What many people who are suffering crave for is not simply the support of an organisation, but the guidance of a personality who they can trust and connect with; someone who has been where they are, someone who is driven by a genuine concern for others and the greater good. It would be especially useful to provide a service like this, ideally a free service, to vulnerable communities in particular (communities which are more vulnerable to mental disorder and poverty or otherwise less able to access care). The entwinement between mental disorder and poverty is tight and binding, but we can loosen and even break it, bit by bit, by empowering one another and creating projects which promote mental wellness through exercising regularly, eating well, connecting with others, being creative and changing our negative thinking patterns.
One of the best things about volunteering your time and effort to help your community is that doing so offers you purpose and meaning and helps to further heal any wounds which remain from your own suffering. As well as human connection, it seems that there is a crisis of meaning and purpose in modern society. People feel like insignificant ants whose existences mean little if anything to the world. Whilst this isn’t true, because we all have intrinsic value and potential (and our actions no matter how small, can have an unbelievably large impact on others), often it is by striving toward something and acting positively upon the world that we truly prove our intrinsic value to ourselves! There are two major ways to change negative or dysfunctional emotional responses; by directly changing the thought processes causing them or by challenging those thought processes by engaging in behaviours which conflict with them. If you feel like you lack worth, then strive to create, or get involved with, something worthwhile. Instead of arguing with that voice in your head, prove it wrong!

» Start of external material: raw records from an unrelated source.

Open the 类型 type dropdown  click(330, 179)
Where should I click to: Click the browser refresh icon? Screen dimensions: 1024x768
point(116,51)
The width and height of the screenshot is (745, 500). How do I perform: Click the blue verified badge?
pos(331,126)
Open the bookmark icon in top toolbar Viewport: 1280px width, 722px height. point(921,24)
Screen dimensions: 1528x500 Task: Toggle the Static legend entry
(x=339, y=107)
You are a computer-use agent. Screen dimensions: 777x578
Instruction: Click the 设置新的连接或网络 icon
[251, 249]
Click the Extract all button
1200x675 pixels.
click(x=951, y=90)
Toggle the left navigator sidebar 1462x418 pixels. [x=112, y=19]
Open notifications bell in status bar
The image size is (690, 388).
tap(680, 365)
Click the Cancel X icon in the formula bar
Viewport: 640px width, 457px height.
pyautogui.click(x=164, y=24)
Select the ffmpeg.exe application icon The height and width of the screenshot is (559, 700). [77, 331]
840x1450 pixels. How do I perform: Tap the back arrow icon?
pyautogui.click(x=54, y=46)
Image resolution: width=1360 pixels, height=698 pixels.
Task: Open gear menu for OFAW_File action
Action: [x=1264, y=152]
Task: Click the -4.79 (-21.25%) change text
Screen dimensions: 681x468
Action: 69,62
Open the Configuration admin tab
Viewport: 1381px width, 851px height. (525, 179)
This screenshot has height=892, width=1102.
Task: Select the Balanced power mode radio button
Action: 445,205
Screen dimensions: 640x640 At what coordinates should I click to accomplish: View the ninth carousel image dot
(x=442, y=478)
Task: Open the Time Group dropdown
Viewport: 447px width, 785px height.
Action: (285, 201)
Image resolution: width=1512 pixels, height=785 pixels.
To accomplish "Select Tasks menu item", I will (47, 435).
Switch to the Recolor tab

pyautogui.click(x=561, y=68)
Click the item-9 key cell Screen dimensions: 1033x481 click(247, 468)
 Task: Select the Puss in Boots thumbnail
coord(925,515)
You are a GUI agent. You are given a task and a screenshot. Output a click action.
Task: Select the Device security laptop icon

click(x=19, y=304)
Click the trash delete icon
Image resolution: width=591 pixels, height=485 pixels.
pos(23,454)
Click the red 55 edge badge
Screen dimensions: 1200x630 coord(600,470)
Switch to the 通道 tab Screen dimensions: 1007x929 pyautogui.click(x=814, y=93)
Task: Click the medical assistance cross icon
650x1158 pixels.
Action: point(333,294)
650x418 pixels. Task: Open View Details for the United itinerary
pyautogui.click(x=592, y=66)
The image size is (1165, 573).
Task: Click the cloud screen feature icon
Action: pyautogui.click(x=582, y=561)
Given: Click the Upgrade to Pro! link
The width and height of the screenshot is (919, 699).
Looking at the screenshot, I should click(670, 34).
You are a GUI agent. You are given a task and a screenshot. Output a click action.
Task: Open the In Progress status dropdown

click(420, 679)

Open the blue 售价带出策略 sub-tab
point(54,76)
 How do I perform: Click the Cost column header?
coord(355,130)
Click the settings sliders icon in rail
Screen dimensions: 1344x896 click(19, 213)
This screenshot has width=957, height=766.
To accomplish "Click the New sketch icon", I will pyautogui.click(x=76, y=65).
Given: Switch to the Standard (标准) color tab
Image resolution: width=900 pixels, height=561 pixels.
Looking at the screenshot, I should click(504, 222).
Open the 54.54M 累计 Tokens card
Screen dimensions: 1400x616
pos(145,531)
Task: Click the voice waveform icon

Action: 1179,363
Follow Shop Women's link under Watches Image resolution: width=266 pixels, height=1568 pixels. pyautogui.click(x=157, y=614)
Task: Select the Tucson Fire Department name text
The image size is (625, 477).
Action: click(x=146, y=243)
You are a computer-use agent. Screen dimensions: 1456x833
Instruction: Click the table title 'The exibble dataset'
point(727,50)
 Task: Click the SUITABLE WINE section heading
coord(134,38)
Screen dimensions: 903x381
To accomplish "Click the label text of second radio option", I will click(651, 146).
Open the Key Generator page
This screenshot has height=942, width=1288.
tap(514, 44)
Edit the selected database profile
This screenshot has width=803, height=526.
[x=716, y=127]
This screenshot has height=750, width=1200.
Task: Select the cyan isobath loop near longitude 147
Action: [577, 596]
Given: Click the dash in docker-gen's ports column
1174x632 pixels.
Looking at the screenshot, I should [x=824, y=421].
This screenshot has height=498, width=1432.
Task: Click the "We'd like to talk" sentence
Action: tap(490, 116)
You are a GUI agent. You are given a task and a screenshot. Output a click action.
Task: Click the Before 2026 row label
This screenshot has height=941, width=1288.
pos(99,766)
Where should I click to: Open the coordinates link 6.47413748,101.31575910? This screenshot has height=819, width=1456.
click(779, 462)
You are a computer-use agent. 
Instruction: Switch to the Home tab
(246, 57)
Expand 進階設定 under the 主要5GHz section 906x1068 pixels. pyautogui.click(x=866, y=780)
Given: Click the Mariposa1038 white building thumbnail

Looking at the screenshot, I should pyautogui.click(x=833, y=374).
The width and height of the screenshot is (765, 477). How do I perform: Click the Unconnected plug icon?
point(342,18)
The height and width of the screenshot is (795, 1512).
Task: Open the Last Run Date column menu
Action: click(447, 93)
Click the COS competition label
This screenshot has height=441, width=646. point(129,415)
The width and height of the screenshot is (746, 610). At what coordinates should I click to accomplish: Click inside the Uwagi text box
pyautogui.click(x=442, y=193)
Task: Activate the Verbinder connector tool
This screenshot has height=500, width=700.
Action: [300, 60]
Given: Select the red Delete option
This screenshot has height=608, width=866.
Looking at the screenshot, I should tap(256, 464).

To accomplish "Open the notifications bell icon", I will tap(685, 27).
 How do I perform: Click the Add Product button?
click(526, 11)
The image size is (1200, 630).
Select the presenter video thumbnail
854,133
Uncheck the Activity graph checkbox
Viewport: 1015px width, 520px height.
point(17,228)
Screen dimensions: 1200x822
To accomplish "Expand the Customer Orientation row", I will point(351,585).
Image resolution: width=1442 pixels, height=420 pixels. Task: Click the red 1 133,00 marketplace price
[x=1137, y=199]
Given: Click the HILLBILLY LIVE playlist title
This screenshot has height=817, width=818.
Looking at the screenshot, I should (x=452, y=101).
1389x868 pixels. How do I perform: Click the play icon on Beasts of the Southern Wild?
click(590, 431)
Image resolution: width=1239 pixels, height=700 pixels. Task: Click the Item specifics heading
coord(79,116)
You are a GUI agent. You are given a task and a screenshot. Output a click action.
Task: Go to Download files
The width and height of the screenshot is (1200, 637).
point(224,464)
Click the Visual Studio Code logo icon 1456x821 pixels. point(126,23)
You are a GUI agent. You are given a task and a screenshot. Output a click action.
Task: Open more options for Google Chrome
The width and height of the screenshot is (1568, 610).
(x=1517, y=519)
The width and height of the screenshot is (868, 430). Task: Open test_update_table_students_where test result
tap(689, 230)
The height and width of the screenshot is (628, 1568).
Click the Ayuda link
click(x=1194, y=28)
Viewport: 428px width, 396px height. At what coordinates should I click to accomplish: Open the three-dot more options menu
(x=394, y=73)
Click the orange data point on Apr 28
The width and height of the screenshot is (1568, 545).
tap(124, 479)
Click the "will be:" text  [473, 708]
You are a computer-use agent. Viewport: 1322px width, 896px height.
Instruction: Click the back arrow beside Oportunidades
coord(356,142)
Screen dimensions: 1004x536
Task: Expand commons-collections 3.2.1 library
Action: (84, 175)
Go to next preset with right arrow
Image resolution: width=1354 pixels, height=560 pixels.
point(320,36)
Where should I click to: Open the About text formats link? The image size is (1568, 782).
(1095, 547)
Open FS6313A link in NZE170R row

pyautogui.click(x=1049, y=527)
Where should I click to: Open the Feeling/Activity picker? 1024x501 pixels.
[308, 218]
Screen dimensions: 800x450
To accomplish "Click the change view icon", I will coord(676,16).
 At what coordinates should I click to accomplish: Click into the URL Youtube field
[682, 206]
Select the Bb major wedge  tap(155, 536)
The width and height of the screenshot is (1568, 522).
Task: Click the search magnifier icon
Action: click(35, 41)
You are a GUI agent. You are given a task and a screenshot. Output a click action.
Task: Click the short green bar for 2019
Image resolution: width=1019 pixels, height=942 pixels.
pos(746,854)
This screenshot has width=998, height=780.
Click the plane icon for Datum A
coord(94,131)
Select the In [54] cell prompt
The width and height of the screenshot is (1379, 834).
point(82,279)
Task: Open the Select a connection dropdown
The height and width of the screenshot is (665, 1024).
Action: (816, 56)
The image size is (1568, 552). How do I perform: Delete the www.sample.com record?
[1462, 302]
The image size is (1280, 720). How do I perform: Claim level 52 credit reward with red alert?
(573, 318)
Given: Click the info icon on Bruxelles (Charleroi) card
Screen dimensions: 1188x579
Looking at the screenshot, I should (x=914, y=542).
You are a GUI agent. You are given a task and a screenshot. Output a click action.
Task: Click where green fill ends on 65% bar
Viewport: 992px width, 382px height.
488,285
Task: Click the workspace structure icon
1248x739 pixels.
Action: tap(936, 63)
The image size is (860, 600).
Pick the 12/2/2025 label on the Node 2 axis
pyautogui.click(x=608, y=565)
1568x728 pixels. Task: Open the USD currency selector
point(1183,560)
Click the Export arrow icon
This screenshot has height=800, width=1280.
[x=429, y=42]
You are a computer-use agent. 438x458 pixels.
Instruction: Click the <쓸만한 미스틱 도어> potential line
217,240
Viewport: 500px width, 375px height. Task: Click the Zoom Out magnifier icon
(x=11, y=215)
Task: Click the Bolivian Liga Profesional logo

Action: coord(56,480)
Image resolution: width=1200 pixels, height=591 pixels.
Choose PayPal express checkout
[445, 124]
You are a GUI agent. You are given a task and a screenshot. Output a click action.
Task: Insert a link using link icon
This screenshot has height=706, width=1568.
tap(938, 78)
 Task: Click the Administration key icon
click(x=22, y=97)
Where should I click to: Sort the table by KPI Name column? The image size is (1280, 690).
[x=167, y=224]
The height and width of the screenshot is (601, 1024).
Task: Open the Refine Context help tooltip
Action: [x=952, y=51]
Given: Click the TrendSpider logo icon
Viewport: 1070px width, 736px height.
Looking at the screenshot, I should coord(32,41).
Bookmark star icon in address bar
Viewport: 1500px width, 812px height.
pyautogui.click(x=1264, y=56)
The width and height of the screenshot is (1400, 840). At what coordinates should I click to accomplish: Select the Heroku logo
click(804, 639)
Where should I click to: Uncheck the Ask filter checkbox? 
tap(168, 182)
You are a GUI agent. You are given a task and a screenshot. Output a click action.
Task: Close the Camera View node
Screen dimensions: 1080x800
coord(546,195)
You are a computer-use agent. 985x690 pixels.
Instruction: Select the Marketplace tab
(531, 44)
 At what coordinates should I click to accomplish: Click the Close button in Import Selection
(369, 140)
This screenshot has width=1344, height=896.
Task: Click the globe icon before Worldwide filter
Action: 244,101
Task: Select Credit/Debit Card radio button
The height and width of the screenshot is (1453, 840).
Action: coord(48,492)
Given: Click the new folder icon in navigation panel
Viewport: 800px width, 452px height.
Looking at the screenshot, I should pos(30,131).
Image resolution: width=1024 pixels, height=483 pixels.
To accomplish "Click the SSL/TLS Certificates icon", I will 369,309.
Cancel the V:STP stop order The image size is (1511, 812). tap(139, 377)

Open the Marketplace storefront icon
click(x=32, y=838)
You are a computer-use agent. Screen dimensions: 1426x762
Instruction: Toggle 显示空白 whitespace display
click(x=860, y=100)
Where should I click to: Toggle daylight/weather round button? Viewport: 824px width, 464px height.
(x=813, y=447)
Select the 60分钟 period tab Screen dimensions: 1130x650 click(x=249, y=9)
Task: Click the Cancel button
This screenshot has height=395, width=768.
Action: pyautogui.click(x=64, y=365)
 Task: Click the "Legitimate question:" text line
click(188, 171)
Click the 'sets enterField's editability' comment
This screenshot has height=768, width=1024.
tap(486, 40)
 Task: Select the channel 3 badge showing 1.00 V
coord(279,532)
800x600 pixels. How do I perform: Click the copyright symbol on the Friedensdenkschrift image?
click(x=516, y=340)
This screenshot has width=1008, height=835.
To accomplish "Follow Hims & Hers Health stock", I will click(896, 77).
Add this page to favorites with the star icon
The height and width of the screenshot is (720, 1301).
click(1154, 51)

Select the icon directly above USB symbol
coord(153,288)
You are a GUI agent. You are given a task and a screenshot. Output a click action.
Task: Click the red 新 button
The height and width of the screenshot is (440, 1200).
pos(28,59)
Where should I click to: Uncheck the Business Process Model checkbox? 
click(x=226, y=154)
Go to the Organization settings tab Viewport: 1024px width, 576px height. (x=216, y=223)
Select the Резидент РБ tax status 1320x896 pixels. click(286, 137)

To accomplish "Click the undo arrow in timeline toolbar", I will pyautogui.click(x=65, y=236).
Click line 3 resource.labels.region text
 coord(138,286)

There is a caveat, however, which must be considered when going down this path, and that is the possibility of disappointment. Motivating people who are suffering is a difficult task. An inherent aspect of mental suffering is, after all, a lack of motivation. Accordingly, your altruistic visions may take some time to properly manifest. When I started a mental health oriented walking group in my home city it took a long time for it to gain momentum. I spent well over a year walking either on my own or with “only” one other participant before the group accumulated enough of a following for us to have regular participants. However, “only” was the wrong way of looking at it. Every little step forward was a success, including the days where “only” one person showed up. I delivered flyers, advertised online and did everything else I could think of to reach the right audience, including speaking publicly about mental disorder and the walking group I was putting together. Sometimes these endeavours worked, other times they seemed fruitless, but every wrong turn was a step closer to finding the right path. There is no real failure, here; only the inevitable growing pains which come with developing a new project.
The mental health system here in New Zealand, especially some of the government funded mental health support organisations which have emerged from the soil in recent years, has helped and will continue to help many people. However, like privately practicing professionals, there are some difficulties in accessing these services; hoops to jump through and lines to wait in. Similarly, our current system prioritises those who are already in immense pain but does little to attend to those who are currently sliding toward that fuming pit of confusion and sadness. The broader public system is, in other words, the ambulance at the bottom of the cliff, and society, especially poorer communities, desperately need people who are willing to guard the clifftops, to usher people away from the edge and toward the sun-kissed gardens of hope, human connection and personal empowerment.